— Start —

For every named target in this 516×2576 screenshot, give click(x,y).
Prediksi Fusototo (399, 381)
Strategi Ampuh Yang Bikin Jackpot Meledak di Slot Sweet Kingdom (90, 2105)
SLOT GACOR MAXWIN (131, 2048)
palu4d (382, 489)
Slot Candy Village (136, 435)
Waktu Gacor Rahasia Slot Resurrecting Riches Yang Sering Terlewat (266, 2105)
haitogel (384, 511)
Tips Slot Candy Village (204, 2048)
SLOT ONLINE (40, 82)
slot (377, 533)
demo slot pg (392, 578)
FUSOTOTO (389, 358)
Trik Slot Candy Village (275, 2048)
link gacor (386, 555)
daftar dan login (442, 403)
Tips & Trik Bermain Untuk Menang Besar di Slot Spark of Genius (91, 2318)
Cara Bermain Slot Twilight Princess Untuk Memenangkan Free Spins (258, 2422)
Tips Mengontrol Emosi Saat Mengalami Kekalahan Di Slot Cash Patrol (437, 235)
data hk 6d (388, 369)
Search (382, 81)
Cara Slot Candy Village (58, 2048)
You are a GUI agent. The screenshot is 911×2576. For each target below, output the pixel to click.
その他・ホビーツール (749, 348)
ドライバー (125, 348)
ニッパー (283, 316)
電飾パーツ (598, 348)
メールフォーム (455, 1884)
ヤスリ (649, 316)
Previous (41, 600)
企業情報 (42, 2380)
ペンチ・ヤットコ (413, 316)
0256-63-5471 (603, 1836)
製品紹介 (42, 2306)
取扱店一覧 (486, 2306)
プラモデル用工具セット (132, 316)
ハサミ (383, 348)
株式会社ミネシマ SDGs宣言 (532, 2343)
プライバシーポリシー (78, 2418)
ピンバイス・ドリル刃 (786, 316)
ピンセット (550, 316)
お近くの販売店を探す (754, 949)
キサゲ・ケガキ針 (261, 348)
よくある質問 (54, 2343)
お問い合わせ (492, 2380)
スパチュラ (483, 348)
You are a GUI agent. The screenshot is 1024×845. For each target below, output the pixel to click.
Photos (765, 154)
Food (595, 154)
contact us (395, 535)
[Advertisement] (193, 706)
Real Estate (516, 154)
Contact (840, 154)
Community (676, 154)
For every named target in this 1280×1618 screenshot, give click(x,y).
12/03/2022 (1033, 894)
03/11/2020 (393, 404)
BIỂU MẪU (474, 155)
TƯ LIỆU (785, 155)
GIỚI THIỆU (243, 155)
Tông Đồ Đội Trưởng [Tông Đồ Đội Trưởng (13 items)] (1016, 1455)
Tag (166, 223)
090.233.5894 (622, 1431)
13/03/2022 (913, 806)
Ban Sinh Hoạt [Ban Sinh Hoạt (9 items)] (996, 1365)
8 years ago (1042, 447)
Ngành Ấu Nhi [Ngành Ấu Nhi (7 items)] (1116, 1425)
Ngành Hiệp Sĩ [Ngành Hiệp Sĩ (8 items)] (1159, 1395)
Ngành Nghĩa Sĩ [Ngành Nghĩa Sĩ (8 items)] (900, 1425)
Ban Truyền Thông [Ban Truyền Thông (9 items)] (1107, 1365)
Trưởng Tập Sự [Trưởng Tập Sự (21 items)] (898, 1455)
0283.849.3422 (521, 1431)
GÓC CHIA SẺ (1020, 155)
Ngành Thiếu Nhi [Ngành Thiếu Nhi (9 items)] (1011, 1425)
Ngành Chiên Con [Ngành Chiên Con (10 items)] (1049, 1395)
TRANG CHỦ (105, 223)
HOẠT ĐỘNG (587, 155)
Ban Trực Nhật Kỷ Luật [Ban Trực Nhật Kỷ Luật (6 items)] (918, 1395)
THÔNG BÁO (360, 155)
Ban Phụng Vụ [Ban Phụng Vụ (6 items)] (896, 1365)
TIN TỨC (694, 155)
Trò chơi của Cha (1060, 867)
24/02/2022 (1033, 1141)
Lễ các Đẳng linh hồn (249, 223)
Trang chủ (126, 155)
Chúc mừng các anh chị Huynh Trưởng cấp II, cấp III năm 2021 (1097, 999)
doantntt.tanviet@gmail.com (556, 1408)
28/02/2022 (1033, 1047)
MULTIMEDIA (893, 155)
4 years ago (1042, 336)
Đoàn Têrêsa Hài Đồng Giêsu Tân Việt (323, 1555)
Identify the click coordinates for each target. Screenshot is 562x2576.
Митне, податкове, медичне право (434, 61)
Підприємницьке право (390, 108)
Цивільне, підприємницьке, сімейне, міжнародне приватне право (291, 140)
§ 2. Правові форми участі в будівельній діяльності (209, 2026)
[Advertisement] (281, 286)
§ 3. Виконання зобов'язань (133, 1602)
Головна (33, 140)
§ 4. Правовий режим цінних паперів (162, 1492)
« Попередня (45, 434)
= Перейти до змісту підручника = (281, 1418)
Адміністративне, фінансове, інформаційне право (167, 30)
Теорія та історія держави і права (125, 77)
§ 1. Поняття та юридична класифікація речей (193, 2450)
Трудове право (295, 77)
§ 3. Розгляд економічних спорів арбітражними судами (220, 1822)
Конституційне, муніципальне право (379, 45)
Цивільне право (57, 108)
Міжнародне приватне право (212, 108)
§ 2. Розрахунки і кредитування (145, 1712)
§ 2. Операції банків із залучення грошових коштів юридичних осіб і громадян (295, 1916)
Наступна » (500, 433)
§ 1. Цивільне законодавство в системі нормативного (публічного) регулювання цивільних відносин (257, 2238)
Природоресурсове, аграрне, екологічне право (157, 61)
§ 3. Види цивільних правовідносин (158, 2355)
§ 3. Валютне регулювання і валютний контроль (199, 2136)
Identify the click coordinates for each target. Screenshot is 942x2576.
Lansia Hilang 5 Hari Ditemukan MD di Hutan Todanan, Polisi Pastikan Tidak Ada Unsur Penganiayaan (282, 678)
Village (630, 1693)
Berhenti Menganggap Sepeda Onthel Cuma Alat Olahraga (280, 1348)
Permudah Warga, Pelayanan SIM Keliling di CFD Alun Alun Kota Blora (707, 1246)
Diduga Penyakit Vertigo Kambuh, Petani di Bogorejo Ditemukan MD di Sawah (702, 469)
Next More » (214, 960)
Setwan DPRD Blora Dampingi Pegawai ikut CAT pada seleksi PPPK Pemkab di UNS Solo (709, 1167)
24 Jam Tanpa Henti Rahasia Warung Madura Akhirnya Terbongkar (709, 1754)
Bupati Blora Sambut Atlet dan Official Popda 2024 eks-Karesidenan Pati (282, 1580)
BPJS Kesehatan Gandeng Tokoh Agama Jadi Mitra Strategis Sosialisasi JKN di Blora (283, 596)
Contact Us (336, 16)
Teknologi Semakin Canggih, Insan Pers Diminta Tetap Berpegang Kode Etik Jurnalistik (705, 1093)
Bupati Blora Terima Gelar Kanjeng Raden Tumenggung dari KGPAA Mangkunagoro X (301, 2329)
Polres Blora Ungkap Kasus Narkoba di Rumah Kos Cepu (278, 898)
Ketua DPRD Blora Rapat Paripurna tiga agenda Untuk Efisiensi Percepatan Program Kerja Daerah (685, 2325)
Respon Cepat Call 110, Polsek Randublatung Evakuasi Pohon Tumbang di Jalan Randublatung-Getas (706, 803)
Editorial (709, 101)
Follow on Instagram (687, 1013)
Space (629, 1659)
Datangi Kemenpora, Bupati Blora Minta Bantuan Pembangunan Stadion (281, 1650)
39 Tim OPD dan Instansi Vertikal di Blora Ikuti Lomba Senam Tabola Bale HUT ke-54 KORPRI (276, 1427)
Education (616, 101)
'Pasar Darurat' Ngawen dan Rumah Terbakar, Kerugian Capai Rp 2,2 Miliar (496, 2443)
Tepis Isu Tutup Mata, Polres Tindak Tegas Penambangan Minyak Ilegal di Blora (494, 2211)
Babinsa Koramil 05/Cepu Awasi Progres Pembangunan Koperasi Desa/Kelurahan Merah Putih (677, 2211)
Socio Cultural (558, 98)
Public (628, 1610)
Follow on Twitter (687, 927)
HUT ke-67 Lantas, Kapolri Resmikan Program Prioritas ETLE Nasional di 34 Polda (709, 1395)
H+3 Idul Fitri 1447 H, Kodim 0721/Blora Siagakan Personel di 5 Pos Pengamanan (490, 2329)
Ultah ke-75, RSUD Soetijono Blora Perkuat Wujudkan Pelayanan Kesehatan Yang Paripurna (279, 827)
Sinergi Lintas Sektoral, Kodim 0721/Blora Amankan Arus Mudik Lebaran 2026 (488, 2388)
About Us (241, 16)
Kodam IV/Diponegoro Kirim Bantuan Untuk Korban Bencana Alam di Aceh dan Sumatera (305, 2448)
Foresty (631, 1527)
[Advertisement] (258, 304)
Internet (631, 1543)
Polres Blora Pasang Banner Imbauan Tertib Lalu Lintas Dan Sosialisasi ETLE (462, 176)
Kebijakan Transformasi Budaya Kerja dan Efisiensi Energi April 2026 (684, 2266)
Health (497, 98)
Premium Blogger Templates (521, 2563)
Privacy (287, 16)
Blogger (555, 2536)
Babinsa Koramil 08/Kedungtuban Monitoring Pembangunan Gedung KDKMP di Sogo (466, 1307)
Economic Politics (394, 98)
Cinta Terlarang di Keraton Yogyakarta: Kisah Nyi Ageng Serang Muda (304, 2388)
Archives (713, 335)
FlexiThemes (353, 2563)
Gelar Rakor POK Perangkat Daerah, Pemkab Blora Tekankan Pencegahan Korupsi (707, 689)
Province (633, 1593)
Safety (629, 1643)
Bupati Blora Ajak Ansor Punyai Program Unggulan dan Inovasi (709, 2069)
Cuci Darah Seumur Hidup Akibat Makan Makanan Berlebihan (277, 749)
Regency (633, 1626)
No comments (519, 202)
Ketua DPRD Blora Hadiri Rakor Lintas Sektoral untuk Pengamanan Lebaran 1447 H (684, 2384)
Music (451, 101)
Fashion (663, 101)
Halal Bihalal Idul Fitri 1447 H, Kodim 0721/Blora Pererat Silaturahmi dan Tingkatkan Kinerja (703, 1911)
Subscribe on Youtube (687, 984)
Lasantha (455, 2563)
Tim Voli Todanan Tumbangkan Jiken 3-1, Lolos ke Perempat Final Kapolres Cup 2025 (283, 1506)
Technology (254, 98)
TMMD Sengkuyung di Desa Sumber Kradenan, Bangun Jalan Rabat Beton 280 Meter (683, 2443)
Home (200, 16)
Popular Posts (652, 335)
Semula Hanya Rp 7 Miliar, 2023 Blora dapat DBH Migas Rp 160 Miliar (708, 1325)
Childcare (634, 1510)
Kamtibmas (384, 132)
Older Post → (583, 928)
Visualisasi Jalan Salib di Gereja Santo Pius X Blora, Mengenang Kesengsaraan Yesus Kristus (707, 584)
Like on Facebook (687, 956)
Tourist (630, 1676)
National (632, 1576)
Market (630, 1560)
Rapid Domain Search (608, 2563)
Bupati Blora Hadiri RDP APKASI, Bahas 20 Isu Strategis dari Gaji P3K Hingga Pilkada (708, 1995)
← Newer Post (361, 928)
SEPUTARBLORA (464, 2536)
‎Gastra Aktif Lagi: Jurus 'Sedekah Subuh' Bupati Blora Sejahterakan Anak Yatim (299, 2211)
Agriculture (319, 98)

— End —

◆ What to produce
Present the rows that begin with the line containing "doantntt.tanviet@gmail.com (556, 1408)" and end with the line containing "підручника = (281, 1418)", both included, as a numbered list, leaving out any blank lines.

◆ Exercise solution
1. doantntt.tanviet@gmail.com (556, 1408)
2. 28/02/2022 (1033, 1047)
3. MULTIMEDIA (893, 155)
4. 4 years ago (1042, 336)
5. Đoàn Têrêsa Hài Đồng Giêsu Tân Việt (323, 1555)
6. Identify the click coordinates for each target. Screenshot is 562x2576.
7. Митне, податкове, медичне право (434, 61)
8. Підприємницьке право (390, 108)
9. Цивільне, підприємницьке, сімейне, міжнародне приватне право (291, 140)
10. § 2. Правові форми участі в будівельній діяльності (209, 2026)
11. [Advertisement] (281, 286)
12. § 3. Виконання зобов'язань (133, 1602)
13. Головна (33, 140)
14. § 4. Правовий режим цінних паперів (162, 1492)
15. « Попередня (45, 434)
16. = Перейти до змісту підручника = (281, 1418)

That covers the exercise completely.